Le bouquin de Nelly Arcan doit traîner dans un des multiples recoins de mon appart, p. e. dans l'"enfer" de ma chambre. Je me souviens l'avoir délaissé, prise de gêne, mais c'est un souvenir occulté . J'ai le même souvenir opaque de "Viande" de Claire Legendre. Je me rappelle aussi avoir vu N. Kaplan à la télé. Et avoir été étonnée de sa jeunesse et du décalage ressenti avec ce qu'elle disait . Le suicide, éternellement, me confondra de perplexité. Tout plutôt que la grande mort, même s'il faut être bien naîf, et donc optimiste, ce qui du coup s'explique, pour croire que l'espoir est ce qui meurt en dernier. Euh, bonne journée quand même !
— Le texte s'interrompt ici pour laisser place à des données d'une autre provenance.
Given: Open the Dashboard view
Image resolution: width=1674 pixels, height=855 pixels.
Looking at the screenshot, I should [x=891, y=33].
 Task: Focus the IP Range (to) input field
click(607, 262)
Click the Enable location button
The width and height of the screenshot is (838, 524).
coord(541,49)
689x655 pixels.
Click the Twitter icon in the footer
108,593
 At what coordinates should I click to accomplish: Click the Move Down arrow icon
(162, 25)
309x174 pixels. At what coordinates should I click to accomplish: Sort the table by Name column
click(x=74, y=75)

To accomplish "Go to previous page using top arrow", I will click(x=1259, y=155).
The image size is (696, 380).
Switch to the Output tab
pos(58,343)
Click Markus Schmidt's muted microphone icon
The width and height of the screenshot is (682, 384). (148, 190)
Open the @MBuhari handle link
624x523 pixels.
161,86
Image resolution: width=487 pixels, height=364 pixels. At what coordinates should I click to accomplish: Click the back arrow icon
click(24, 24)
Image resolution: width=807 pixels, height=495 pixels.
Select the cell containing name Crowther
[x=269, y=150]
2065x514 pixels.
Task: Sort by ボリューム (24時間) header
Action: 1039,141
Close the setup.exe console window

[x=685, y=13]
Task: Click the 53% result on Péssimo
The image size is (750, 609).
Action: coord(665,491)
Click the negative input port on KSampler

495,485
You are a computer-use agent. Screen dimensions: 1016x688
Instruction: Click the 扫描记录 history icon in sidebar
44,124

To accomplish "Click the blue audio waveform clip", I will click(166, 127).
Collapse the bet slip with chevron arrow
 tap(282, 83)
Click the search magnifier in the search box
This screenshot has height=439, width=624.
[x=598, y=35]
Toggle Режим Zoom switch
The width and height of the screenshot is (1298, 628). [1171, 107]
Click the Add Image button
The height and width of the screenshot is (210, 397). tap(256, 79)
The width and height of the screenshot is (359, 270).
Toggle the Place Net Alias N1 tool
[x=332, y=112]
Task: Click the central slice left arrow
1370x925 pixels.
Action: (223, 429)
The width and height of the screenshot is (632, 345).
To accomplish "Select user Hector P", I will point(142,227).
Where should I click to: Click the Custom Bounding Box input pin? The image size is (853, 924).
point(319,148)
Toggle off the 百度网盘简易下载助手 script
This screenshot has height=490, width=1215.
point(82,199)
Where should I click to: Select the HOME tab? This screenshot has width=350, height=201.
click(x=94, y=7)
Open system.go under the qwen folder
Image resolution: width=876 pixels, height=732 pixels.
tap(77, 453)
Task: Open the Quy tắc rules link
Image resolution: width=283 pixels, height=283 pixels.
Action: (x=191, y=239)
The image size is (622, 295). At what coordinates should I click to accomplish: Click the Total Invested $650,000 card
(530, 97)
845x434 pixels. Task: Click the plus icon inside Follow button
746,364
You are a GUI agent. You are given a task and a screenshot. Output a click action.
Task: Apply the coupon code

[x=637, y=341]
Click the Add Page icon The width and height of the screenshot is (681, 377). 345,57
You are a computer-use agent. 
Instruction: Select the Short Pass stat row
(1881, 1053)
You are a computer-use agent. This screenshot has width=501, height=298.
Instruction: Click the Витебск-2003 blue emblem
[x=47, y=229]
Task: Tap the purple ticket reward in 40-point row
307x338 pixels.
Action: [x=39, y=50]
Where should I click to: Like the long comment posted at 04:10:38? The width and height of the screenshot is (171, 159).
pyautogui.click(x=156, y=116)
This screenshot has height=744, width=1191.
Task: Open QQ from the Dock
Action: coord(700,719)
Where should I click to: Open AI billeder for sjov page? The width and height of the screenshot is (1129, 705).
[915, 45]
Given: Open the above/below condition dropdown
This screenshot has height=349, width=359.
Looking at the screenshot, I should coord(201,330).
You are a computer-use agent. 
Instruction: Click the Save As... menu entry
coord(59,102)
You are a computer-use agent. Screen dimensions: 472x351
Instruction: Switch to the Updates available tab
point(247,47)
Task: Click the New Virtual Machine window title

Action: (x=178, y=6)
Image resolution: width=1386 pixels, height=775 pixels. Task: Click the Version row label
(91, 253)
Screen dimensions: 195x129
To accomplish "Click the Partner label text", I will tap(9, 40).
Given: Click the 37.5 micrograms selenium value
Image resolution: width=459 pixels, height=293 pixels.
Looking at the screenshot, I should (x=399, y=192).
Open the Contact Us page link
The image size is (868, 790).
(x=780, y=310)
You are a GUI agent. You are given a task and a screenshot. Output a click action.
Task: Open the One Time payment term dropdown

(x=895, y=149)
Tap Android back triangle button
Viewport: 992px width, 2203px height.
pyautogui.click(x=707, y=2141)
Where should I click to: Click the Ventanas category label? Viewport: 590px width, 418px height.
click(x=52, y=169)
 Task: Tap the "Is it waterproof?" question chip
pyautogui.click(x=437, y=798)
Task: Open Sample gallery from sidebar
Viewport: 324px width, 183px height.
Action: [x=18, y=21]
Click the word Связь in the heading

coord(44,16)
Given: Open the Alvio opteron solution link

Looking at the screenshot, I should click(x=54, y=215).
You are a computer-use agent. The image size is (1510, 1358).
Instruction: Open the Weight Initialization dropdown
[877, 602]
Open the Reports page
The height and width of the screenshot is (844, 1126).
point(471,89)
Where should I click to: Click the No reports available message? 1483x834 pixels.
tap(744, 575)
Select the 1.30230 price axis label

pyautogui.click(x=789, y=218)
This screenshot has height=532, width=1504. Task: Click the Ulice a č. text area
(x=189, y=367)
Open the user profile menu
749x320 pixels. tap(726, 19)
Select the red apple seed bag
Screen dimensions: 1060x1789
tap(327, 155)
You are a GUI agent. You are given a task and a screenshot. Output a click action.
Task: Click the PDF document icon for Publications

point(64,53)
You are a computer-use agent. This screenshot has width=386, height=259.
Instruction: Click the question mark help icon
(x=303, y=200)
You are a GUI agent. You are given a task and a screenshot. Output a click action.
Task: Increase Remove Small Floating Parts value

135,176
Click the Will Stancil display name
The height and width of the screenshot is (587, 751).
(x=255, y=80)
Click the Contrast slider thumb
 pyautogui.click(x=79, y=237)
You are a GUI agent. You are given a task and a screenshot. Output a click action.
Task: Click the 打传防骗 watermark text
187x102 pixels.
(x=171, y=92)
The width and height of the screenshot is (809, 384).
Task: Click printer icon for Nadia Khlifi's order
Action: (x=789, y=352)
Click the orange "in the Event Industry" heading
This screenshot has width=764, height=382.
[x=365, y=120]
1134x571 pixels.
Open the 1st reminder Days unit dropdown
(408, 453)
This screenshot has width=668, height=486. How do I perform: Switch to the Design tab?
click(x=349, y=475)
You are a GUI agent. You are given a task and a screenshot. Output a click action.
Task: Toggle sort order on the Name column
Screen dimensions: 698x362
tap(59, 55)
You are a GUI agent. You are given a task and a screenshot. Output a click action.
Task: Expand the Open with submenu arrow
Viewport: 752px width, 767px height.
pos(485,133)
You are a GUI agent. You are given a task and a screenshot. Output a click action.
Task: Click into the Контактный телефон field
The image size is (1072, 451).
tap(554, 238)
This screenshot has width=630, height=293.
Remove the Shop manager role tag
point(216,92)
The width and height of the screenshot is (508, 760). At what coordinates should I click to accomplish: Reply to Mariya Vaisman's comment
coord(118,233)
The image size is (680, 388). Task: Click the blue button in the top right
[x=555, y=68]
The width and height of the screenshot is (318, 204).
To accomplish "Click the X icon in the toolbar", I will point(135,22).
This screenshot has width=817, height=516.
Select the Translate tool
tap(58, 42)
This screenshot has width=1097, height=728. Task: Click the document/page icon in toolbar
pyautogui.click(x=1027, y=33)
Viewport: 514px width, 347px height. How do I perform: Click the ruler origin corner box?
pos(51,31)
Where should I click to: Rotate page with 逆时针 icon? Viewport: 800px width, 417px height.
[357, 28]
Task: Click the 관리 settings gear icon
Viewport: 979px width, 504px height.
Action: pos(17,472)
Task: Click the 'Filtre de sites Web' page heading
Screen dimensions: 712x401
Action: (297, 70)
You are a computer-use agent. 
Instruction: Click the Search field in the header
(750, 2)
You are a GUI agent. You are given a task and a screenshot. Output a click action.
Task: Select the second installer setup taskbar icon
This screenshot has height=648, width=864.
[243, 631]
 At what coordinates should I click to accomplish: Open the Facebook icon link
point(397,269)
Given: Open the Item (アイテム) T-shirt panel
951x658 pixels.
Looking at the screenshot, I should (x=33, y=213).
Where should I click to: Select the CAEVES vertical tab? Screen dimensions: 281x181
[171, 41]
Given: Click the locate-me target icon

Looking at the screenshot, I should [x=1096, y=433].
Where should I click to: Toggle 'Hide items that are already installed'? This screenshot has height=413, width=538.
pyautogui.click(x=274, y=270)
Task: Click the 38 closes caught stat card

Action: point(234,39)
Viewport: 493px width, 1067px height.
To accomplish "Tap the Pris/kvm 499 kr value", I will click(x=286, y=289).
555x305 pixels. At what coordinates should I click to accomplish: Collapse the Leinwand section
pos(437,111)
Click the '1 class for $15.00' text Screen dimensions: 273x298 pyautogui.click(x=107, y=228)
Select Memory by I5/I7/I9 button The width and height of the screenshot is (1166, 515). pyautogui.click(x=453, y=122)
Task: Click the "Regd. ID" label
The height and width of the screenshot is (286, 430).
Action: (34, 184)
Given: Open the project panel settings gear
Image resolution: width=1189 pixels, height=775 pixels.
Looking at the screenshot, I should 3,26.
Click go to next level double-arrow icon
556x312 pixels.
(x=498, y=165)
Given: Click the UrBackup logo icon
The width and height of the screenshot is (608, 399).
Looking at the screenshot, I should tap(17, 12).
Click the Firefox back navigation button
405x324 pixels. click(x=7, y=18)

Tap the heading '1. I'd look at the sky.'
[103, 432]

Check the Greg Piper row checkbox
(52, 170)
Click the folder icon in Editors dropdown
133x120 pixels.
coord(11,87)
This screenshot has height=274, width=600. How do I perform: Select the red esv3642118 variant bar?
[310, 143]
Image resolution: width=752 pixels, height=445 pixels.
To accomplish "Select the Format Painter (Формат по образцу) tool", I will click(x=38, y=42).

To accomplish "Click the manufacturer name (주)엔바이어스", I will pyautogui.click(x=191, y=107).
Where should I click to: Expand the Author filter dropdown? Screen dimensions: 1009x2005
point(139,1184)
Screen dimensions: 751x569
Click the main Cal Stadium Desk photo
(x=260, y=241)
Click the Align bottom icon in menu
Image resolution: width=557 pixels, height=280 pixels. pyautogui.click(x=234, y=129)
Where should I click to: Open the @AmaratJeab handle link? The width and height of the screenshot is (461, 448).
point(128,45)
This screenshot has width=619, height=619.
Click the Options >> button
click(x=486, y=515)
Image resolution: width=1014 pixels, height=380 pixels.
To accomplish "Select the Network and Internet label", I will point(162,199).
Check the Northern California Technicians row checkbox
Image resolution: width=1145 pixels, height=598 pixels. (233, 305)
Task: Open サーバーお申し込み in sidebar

commentaire n° :1 posté par : N. le: 27/07/2010 à 11h06
Pardon pour le lapsus entre Nelly Arcan et Kaplan, laquelle,due à l'homophonie proche sans doute, et au fait que cette autre Nelly a oeuvré aussi dans l'érotique.
commentaire n° :2 posté par : N. le: 27/07/2010 à 11h10
Quelle femme ne l'a pas été au moins une fois, ne serait-ce qu'en pensées?